Downstream from the dam, Barton creek flows a quarter mile before it empties into the river. In the winter, the creek downstream from the pool is a good place to go birdwatching. There aren't too many people around on a winter day, and you can see a surprising variety of bird life.
Today I parked my car near the so-called sunken garden, a small circular rock structure built during the depression around the most downstream of the springs, one that does not feed into the swimming pool. I am kinda nostalgic about it. When I was a college student, the rock walls of the sunken garden were normally allowed to fill to the top, and sometimes--I remember it as always being in the moonlight--my girlfriend and I would go skinny dipping there. The place was a little less urban then than now, but there was still a possibility of being hauled off to jail. The recollection of adventurously swimming naked in a clear spring fed pool under a full moon when you are young is intrinsically nostalgia-inducing, though this is possibly a variant of the same memory thing I mentioned earlier. Actually, it was cold as hell, even in summer, but I, uh, barely recall that part.
The water in the sunken gardens is no longer kept high enough to swim in, and there is a fence around it, and a sign in English and Spanish tells us that this is a home of the rare and endangered Barton Creek salamander, as in fact it is. So is the main swimming pool.
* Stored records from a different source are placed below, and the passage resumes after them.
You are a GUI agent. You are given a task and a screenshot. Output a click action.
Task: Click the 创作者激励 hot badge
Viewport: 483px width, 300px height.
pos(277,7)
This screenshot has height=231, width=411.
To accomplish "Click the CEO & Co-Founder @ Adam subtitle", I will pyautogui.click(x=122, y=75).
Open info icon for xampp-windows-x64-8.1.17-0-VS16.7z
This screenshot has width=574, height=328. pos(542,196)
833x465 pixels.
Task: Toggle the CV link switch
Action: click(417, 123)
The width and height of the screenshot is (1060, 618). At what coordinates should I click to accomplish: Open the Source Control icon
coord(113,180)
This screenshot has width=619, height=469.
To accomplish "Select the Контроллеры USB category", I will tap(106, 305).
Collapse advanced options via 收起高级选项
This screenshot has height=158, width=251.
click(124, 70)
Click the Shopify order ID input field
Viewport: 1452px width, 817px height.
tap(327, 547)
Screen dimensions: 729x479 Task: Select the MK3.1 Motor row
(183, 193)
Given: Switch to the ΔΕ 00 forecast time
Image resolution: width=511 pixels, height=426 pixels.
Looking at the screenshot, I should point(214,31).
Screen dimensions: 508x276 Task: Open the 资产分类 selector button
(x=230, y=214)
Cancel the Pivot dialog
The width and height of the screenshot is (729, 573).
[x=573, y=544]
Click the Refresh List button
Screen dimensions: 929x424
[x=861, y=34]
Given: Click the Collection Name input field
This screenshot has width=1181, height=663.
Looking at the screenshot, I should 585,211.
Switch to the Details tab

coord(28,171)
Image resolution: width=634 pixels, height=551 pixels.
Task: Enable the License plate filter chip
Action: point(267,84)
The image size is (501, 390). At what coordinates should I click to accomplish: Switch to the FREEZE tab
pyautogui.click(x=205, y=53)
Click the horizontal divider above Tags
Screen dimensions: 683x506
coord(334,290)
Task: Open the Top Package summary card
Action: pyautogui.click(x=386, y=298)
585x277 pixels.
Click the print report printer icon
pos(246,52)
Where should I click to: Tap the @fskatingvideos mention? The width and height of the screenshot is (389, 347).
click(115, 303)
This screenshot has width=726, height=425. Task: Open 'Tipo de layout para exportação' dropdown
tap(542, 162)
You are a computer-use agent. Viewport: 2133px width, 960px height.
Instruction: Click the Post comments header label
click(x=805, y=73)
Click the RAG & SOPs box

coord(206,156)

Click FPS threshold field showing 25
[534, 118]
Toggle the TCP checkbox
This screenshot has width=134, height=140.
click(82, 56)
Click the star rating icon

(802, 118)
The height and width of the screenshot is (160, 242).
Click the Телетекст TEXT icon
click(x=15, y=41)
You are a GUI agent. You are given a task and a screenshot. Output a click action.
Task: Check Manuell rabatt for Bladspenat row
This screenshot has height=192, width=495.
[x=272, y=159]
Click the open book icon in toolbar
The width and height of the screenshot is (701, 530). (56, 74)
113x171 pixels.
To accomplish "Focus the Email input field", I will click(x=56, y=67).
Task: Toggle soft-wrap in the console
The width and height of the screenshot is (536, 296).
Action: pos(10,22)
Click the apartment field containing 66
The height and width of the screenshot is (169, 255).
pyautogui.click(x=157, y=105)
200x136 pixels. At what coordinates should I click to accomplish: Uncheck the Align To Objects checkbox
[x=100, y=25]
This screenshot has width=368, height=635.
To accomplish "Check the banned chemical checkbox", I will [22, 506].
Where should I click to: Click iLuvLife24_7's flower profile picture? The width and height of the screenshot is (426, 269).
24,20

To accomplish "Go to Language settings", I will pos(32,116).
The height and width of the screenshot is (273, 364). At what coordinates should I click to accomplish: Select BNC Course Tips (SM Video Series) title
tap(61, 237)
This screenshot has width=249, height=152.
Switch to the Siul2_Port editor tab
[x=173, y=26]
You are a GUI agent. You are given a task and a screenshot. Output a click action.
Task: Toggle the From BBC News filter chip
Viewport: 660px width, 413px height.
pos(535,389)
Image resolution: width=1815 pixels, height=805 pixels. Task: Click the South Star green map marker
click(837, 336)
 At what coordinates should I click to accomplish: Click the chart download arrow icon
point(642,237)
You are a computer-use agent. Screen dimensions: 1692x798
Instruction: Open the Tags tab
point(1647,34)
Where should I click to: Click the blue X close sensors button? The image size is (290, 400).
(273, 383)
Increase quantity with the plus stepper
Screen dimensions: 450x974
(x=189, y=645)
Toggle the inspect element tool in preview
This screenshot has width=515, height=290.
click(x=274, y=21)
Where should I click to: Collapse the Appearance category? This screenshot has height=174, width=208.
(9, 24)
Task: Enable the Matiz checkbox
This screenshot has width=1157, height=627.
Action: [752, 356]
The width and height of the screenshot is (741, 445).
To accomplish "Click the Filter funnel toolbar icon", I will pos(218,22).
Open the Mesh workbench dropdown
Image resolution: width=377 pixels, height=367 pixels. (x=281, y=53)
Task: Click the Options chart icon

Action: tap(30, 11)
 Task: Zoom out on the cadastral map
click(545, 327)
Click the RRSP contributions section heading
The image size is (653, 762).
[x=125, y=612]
I had expected to find ducks on my bird walk, plus the mute swans that have lived here for decades. But I did not expect to find two species of kingfisher peacefully sharing the territory. A belted kingfisher and a green kingfisher were both at work, and both seemed successful in their fishing, in the same 50 yard stretch of creek below the dam. I couldn't get very close to either kingfisher, so the quality of the photos is not the best. But I've never before seen 2 kinds of kingfisher in the same place. I suspect the dry weather has pushed them into this coexistence.
Here's the belted kingfisher, a female, perched on a tree across the creek
Another view of the same kingfisher
And here's a female green kingfisher, on my side of the creek, but still too far away for a good photo. Sorry.
A red-bellied woodpecker proved a lot easier to get close to than the kingfishers
An American goldfinch, a male, in brush below the woodpecker
This is a least grebe, which, like the green kingfisher, is an uncommon bird around Austin. I was surprised to find it. Again, not that great a photo, but it was the best of ten or so I tried to take. Grebes dive very quickly, so I had lotsa pictures of the surface of the water, no grebe, plus two or three of a grebe with its head in the water--and this one.
Tomorrow I will post pictures of the ducks and the swan.